2) The Luminaries by Eleanor Catton
I really enjoyed this one. The setting was interesting, and new to me (19th century New Zealand), it had a large array of well-written characters, and the plot, something like a mystery or detective story, had me hooked. My only complaint is that the ending was a bit of a let down.

3) Dombey and Son by Charles Dickens
Good, though not my favourite by Dickens.

4) The Sense of an Ending by Julian Barnes
Although I read this only a week ago, I've already forgotten most of it.

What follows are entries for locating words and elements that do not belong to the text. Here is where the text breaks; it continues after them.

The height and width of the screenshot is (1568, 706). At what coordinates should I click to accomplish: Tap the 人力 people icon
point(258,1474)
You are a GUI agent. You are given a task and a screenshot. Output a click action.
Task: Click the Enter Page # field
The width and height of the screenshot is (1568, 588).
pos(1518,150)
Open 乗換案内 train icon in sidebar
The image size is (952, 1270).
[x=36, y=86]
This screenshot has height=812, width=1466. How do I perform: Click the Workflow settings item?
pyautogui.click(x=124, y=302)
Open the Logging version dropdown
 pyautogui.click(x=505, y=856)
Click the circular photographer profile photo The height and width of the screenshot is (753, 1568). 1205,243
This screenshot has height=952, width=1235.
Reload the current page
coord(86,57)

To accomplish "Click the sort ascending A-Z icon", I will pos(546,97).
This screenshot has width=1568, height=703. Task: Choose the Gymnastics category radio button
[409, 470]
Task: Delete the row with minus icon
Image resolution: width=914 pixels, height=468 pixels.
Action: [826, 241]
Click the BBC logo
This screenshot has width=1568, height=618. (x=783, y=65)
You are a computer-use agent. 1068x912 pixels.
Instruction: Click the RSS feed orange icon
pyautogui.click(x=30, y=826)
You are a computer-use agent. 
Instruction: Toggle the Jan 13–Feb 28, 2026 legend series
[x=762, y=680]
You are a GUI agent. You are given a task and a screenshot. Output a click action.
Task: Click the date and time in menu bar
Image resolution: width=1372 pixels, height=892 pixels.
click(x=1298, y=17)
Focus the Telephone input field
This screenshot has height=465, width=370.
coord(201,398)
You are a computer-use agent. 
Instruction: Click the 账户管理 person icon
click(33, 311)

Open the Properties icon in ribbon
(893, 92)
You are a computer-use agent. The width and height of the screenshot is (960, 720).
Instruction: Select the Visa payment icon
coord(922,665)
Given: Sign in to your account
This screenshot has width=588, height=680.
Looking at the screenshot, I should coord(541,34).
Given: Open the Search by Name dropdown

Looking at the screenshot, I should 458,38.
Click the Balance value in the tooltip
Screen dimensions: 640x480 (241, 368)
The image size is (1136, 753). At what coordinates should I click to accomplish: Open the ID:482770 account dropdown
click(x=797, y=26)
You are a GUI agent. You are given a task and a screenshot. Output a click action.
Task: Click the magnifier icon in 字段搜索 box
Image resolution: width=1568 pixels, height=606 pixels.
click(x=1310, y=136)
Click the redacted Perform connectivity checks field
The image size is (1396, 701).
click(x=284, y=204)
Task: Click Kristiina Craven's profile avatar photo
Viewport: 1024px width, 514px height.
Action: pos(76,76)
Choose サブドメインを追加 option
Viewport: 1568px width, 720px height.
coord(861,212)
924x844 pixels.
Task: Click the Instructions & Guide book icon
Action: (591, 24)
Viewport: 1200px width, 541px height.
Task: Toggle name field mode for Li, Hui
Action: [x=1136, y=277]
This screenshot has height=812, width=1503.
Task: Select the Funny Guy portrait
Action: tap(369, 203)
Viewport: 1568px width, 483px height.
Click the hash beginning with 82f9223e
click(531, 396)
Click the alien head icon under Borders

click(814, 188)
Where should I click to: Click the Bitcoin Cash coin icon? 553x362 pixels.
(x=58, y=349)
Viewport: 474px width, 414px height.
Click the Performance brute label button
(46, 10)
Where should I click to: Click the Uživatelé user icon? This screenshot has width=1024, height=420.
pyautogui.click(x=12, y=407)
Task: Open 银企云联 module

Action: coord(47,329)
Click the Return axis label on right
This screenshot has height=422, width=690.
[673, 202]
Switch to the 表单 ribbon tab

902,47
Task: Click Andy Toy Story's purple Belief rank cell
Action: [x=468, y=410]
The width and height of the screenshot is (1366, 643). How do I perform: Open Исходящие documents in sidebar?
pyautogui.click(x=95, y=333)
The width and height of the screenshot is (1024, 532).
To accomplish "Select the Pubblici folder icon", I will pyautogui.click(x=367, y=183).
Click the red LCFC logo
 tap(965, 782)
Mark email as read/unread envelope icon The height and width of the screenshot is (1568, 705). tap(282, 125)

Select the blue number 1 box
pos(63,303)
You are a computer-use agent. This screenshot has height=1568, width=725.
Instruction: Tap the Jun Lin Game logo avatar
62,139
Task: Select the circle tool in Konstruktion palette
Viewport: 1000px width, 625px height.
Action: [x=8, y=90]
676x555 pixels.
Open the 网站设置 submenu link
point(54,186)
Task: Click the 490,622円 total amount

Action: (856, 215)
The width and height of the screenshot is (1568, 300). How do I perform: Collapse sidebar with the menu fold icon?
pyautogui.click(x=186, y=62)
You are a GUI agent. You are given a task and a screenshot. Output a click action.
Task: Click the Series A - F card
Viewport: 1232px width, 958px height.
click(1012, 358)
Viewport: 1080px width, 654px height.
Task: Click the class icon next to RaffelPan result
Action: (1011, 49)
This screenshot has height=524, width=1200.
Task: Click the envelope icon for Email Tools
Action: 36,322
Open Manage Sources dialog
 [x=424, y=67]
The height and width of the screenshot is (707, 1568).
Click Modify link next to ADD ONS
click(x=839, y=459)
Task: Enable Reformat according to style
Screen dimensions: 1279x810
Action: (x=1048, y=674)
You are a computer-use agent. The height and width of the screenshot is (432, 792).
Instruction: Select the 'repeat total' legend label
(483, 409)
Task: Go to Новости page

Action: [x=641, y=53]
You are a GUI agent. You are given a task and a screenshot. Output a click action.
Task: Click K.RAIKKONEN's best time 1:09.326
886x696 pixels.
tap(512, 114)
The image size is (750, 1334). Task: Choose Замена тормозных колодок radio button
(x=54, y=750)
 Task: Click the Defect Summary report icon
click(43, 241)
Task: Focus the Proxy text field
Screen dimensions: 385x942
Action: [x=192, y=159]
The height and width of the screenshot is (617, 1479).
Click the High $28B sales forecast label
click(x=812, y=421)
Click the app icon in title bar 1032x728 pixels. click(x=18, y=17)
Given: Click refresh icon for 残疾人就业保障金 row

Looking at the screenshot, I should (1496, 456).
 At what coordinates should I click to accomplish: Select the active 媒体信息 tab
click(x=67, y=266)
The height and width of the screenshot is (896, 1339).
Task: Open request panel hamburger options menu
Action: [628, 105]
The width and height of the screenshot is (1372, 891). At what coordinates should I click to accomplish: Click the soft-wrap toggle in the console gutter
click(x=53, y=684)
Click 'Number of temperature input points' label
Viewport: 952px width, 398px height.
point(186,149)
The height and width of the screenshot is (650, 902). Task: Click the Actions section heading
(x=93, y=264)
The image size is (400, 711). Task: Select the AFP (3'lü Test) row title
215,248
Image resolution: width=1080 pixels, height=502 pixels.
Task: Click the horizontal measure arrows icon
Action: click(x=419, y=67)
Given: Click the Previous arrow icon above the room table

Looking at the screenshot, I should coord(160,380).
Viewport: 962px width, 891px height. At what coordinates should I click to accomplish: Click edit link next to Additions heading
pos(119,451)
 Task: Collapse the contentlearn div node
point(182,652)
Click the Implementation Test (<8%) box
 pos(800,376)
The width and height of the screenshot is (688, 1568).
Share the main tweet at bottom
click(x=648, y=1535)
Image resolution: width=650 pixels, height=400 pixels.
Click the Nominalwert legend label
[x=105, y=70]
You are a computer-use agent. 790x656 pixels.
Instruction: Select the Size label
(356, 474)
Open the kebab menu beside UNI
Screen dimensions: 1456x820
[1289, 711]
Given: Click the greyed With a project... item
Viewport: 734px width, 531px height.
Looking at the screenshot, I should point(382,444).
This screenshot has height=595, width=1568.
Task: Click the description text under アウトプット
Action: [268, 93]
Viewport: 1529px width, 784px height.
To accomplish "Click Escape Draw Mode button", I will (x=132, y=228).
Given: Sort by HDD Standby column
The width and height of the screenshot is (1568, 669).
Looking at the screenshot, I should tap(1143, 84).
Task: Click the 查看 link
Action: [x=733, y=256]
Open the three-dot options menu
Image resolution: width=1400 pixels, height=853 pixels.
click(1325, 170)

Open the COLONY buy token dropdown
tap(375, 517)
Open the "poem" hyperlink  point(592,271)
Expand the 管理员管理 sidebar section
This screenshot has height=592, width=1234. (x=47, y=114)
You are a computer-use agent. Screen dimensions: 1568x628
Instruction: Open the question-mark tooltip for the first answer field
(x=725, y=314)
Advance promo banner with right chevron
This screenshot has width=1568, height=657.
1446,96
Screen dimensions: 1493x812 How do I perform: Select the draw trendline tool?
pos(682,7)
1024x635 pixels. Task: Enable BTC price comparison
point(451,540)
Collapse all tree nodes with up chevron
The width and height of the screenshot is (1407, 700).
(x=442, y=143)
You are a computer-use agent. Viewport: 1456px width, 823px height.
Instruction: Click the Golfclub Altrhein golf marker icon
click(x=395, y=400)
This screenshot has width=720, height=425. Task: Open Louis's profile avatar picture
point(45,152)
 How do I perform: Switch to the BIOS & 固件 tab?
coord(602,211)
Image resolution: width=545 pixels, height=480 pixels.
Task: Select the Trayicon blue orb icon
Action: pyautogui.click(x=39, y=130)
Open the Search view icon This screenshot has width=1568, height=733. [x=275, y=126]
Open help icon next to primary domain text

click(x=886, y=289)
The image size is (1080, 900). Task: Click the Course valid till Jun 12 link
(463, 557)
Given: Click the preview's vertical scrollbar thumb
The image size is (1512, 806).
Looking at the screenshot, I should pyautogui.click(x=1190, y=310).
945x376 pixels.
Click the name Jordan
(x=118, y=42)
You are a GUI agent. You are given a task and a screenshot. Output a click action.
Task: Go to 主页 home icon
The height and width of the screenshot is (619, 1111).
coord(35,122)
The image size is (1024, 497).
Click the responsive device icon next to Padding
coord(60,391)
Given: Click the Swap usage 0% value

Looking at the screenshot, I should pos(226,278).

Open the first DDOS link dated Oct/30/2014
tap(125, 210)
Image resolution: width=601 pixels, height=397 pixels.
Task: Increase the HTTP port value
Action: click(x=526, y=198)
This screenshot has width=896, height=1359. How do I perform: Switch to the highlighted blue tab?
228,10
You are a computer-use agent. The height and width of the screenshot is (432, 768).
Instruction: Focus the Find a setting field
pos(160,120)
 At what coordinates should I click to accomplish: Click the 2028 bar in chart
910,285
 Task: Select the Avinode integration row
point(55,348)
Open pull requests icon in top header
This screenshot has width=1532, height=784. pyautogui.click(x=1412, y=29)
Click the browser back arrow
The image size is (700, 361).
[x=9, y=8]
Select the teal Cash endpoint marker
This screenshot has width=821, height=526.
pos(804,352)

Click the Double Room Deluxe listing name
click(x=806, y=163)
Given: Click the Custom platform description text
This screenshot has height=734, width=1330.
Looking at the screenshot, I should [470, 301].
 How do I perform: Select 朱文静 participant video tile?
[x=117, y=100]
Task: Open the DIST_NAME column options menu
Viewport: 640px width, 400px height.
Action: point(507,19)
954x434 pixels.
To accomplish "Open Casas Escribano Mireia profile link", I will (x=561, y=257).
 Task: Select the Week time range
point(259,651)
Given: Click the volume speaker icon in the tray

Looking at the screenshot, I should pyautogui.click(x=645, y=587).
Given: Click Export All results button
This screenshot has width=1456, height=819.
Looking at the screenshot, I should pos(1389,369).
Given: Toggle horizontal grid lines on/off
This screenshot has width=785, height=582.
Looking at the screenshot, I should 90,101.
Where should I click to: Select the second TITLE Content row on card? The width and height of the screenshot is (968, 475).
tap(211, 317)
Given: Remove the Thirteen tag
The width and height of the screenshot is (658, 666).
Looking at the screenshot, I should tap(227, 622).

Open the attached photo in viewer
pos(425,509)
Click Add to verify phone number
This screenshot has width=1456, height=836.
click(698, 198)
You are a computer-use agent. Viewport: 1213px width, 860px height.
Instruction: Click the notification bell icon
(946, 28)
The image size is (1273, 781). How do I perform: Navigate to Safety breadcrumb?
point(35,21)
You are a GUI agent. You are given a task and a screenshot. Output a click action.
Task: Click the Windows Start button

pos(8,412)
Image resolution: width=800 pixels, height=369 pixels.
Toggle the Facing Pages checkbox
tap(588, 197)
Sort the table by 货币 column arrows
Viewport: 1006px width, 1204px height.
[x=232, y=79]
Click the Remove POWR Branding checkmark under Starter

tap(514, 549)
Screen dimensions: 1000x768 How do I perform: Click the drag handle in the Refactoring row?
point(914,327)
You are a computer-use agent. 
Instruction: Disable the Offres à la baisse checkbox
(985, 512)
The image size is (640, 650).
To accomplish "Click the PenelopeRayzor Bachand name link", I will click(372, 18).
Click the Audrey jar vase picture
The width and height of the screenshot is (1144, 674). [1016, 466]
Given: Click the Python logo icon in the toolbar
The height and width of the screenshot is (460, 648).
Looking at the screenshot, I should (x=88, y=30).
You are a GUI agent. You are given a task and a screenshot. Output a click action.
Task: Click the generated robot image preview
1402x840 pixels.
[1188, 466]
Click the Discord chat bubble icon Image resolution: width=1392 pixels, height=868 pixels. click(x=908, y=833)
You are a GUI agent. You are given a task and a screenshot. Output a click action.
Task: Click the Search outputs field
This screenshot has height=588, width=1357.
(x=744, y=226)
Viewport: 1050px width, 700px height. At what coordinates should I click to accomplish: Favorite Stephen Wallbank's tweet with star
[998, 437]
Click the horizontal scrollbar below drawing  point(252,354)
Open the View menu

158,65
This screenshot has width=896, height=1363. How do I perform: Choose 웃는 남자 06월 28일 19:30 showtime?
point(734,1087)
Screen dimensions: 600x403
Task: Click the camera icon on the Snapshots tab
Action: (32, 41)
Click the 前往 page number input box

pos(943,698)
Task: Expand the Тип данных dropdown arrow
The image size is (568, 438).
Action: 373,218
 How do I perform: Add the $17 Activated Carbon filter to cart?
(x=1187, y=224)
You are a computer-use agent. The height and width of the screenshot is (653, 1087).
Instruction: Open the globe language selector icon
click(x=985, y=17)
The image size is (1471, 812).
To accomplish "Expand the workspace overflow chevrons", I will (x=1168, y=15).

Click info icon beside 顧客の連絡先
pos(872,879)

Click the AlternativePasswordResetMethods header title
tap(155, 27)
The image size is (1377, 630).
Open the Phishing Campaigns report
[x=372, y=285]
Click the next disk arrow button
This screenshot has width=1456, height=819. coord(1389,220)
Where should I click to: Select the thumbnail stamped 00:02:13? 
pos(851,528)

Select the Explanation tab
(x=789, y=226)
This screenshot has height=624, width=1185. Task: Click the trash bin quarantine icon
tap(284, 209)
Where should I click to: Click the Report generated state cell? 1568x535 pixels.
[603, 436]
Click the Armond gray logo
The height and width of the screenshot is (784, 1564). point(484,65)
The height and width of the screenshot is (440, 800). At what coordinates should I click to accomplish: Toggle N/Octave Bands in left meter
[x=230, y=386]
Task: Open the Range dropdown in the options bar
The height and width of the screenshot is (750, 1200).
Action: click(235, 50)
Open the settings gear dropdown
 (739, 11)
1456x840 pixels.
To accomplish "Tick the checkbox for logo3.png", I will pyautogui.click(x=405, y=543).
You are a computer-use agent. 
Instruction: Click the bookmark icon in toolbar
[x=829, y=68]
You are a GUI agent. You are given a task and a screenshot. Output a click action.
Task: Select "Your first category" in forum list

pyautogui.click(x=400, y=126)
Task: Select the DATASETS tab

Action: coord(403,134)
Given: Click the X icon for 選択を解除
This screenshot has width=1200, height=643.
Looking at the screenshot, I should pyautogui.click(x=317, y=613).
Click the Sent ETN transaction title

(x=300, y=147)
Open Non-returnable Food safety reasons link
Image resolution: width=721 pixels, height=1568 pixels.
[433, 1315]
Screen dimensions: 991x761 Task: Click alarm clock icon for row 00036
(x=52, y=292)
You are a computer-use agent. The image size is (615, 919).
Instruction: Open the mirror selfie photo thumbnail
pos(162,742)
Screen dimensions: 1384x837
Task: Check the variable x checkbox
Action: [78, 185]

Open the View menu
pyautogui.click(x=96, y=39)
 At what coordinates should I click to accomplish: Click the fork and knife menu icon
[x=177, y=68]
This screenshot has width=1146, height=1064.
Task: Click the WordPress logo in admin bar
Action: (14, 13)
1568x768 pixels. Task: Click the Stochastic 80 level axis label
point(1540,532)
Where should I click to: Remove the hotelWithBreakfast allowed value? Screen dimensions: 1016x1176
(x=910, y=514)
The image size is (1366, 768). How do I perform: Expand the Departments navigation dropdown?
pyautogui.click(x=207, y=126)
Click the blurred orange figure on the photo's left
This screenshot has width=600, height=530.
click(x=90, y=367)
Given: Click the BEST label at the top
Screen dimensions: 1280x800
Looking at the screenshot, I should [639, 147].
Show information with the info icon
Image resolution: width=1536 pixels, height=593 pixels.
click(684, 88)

5) Everything is Illuminated by Jonathan Safran Foer
Better than I anticipated, though I was expecting something a little less depressing.

6) The Telling Room: A Tale of Love, Betrayal, Revenge, and the World's Greatest Piece of Cheese by Michael Paterniti
Disappointing. I was expecting fiction, but the book is in fact non-fiction. But that's not why I was disappointed. I was expecting a story about a cheese maker in rural Spain. Sure, the book is about that. However, 50 percent of it is about Paterniti's kids, his wife and how hard it is to write and oh god what does he even want to write. Another 30% is spanish history. It also slightly suffers from I-want-to-impress-the-readeritis. Symptoms include long descriptions, metaphors that do nothing, "novel insights" and rhetorical questions about life etc.